The one shot that I used was Rover and it came in a tube that came to a point. I just cut the end off and squeezed the tube into the oil fill putting one tube per swivel ball.
Jim
At some point the gooey grease was an official Land Rover conversion. I have stickers, one on each side, on my fire wall each with a serial number and Land Rover logo explaining that the swivel balls have been converted from oil.
Already burned thru 3 rolls of paper towels cleaning the grease out so I'm going to stick to the oil route. Doubt I'll get my swivel ball by the weekend, was hoping to have the truck back on the road by then.

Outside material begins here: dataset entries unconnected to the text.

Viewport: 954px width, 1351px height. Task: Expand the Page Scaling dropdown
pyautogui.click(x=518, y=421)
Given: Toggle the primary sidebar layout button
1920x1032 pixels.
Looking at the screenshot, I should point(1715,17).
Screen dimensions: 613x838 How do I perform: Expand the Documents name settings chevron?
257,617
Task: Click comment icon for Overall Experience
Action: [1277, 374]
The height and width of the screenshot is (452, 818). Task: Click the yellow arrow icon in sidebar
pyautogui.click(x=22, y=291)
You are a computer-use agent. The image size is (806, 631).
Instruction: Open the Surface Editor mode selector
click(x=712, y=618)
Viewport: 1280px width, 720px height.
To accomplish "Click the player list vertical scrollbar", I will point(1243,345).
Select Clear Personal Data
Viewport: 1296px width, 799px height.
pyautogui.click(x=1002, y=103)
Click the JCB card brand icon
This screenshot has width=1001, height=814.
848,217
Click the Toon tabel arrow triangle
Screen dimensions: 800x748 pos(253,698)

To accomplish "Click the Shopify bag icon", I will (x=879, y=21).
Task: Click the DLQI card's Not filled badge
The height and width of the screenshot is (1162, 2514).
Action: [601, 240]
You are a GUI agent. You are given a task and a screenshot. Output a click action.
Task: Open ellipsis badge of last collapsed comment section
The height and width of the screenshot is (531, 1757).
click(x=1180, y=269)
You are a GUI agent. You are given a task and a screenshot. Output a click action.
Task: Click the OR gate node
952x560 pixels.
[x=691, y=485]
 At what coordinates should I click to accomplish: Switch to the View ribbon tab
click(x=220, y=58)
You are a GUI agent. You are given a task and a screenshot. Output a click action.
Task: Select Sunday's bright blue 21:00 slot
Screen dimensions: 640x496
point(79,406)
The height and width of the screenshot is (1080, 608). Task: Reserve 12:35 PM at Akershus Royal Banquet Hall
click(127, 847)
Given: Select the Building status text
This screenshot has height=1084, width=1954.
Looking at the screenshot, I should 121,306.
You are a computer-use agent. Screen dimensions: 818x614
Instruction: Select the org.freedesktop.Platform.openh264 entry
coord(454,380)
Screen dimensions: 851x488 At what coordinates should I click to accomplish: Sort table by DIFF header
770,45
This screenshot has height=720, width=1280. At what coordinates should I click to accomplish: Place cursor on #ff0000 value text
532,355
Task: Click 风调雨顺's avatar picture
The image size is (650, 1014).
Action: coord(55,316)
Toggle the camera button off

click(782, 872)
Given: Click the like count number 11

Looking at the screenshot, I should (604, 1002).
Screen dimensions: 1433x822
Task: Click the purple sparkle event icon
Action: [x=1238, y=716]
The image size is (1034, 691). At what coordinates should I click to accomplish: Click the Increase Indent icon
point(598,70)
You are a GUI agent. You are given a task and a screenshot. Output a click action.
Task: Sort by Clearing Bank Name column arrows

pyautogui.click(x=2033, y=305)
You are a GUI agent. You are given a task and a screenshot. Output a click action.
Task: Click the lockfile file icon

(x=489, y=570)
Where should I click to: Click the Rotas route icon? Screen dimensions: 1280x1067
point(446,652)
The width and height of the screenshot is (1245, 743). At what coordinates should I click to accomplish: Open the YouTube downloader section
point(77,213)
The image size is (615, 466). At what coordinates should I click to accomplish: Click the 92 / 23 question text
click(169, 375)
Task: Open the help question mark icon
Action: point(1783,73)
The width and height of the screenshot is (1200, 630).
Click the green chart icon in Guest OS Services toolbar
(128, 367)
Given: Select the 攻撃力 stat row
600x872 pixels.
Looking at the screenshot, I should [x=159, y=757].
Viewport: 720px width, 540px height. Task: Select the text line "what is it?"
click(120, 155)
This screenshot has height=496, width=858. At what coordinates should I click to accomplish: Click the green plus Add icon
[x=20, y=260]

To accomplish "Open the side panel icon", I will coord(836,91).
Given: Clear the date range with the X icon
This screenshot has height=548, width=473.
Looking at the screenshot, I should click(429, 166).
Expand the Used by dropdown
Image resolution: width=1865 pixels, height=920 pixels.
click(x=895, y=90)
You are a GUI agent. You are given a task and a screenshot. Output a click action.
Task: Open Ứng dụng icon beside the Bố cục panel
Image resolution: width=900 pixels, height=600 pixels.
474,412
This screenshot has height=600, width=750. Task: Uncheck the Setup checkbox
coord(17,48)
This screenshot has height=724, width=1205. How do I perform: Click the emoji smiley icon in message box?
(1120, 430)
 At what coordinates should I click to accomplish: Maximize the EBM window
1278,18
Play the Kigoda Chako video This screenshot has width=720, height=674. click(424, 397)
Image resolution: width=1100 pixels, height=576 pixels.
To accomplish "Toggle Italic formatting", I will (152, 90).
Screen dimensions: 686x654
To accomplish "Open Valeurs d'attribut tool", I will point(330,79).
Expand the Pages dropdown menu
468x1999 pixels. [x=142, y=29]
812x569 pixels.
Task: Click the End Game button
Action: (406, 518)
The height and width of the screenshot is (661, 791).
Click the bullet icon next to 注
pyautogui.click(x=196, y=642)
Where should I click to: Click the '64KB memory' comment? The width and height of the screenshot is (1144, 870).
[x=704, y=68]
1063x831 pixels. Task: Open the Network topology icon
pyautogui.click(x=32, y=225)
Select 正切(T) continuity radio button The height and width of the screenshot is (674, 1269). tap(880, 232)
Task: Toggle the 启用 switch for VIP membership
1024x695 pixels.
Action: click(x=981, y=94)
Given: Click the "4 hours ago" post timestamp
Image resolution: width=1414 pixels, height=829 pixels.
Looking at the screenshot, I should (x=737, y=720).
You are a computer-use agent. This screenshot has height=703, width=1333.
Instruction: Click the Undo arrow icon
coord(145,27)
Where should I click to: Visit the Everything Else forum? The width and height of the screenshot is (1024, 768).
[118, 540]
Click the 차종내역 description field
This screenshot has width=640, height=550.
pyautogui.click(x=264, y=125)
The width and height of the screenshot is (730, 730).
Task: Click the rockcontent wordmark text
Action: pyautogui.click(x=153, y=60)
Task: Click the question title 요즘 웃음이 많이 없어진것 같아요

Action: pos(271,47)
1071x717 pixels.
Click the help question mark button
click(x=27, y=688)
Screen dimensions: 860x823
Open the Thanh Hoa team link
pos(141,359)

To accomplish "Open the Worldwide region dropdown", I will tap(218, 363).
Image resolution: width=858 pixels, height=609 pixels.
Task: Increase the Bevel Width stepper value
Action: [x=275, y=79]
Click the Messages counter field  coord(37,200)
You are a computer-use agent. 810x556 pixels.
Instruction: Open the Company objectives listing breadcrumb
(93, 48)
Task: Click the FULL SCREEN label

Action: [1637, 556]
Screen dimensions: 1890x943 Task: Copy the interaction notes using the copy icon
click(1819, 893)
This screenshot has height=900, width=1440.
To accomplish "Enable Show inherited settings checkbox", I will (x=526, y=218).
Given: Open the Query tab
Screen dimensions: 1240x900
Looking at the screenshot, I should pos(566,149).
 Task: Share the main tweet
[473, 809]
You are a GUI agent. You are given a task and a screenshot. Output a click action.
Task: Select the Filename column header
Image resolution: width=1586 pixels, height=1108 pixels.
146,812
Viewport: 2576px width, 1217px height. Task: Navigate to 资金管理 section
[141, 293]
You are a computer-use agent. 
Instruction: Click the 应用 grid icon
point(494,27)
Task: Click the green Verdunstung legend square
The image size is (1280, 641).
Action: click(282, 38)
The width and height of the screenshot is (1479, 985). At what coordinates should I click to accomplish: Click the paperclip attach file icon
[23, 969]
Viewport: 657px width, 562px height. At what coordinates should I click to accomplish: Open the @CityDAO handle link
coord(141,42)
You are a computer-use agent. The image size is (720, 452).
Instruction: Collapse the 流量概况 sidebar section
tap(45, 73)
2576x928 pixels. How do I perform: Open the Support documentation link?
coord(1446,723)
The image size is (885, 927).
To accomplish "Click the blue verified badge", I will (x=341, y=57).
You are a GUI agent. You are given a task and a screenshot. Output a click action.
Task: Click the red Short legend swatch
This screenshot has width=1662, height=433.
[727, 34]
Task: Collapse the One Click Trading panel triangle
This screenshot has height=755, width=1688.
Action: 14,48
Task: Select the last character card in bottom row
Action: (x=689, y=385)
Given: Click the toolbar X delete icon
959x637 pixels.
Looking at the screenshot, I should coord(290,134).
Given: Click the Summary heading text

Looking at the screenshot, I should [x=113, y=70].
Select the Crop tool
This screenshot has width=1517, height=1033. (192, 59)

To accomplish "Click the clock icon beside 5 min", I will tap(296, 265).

Put everything back together, and had a successful test ride. The Mule is already back to work, hauled about 1,000 lbs of fire wood this afternoon. Going to start researching tires and get those on. Think I'm going to have the shop pull the old tires off so I can paint the wheels then put the new ones on once I get the wheels looking nice.
This was my first swivel ball rebuild. A few notes for the next noobie.
1) Swivel balls are not handed (left/right) but they do have a top and bottom. When my new one came in I jumped on it and installed the railco and bottom race. As soon as I torqued down the steering arm bolts the swivel would lock up even with the railco bolts finger tight. After about an hour thinking about it I broke it back down and compaired it to my bad swivel. Thats when I noticed a slight difference top and bottom. Luckly I was able to get the new railco and bottom race back out and switched. As soon as I did that all was well. I was advised to use a brass drift as it's softer then the metal your banging on. Think thats what allowed me to make the change with out any damage to my new parts.
2) If your ball joints spin and will not tighten up hit them with the impact, it spins faster then the shaft can and zips the bolt right on.